Khloe & Lamar Will Terrorize Dallas
Unsuspecting Dallasites were sitting at lunch yesterday afternoon when the cup of sweet tea on their table started to quiver Jurassic Park-style from the quiet boom of impending doom coming its way. It wasn't caused by a T-Rex's stomps or from the vapid whore bitches of The A-List: Dallas sucking all the oxygen from the city by gathering together in one room for the reunion.
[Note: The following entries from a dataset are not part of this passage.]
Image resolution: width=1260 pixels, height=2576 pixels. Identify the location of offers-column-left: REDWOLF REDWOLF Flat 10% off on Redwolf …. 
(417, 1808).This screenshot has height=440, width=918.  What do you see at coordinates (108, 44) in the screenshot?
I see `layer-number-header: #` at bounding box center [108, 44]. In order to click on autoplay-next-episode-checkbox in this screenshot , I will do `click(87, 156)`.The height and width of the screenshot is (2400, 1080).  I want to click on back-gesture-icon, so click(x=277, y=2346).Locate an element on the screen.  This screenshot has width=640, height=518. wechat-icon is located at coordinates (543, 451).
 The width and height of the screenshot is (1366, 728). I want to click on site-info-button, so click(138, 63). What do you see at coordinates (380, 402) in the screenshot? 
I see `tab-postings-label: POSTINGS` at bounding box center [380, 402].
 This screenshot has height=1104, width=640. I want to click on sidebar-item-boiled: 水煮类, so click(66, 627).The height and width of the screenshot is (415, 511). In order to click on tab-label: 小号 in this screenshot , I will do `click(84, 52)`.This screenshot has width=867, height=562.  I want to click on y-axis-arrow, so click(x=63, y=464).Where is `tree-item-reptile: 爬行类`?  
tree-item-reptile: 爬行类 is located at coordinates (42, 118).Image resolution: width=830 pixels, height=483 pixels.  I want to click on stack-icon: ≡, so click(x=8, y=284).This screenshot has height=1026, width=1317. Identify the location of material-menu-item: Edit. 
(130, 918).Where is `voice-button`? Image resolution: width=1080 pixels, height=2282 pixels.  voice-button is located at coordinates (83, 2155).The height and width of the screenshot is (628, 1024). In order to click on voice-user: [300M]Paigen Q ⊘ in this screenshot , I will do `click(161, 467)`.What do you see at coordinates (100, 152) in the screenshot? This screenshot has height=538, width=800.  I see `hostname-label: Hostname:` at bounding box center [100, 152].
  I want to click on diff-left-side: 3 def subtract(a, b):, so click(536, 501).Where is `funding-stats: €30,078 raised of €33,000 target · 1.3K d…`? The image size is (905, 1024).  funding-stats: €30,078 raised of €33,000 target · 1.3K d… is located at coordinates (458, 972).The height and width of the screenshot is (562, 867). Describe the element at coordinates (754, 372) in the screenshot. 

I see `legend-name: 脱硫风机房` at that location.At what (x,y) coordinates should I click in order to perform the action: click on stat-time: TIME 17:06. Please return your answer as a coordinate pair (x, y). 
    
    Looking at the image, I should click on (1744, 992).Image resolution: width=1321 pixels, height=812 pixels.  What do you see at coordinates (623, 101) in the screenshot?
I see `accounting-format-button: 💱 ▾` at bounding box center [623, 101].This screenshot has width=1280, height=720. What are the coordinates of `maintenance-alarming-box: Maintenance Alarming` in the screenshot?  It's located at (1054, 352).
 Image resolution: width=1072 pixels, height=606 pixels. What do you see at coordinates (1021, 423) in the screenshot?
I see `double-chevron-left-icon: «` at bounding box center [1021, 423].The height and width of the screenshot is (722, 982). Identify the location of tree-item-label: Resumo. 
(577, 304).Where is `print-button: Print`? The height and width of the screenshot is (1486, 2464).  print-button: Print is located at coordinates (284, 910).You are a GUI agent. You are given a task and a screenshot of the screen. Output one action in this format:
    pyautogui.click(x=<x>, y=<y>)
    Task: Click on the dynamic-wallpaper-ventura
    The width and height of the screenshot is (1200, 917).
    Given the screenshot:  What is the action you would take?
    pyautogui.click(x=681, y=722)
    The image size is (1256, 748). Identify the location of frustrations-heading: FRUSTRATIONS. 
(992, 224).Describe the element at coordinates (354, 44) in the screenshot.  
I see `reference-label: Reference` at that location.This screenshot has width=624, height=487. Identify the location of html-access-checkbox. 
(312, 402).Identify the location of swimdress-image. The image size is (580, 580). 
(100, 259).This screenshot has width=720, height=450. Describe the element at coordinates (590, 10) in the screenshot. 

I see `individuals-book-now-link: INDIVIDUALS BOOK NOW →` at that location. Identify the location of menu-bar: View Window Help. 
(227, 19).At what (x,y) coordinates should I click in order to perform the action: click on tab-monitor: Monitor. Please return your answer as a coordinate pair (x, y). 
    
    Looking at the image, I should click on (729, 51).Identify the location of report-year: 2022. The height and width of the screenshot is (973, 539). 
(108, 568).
WORSE! It was from the entire city dry heaving over the upcoming terrorization of THE KUNTRASHIANS! Board up your windows, hide all the black dick and hang all your cameras in the trees, because the Kuntrashians will wet hump any lens they come across.
The L.A. Times Lakers Blog reports that Khloe Kardashian's husband Lamar Odom was traded from the Lakers to the Dallas Mavericks, because apparently they want to dump his $17 million salary and use that money to pick up Dwight Howard. And because they're sick of the taste of bile that fills their mouths every time they stare at the piles of useless dumps sitting courtside for practically every game. Khloe already said that she'll gallop after Lamar wherever he goes and wherever Khloe goes, so does E!'s cameras, the other Kuntrashians, a Dash store and her secret wookie pack who will NOM NOM on half of the city's supply of small dogs. Khloe got on her Twatter shortly after Lamar's trade was announced and said leaving L.A. is giving her the sads:
We are all sad but positive energy gets you farther then negative.
I have no doubt about it! I am excited :) I know this is for a reason.
Isn't there a team in Chernobyl Lamar could've been traded to? The Kuntrashians have already infected L.A. and NYC, and now those human herp warts are sprouting up in Dallas? I know everything is bigger in Texas, even the Karkrashians, but this isn't right. Just image Khloe in a cowboy hat and splitting ear drums in half by putting a Texas twang on her slutty baby voice. Not only that, but think of the rodeo bulls. They already have it bad enough and now when Khloe struts into the rodeo, they'll be left wondering why that big beast gets to sit in the stands while they get rode hard? GOD: There isn't one.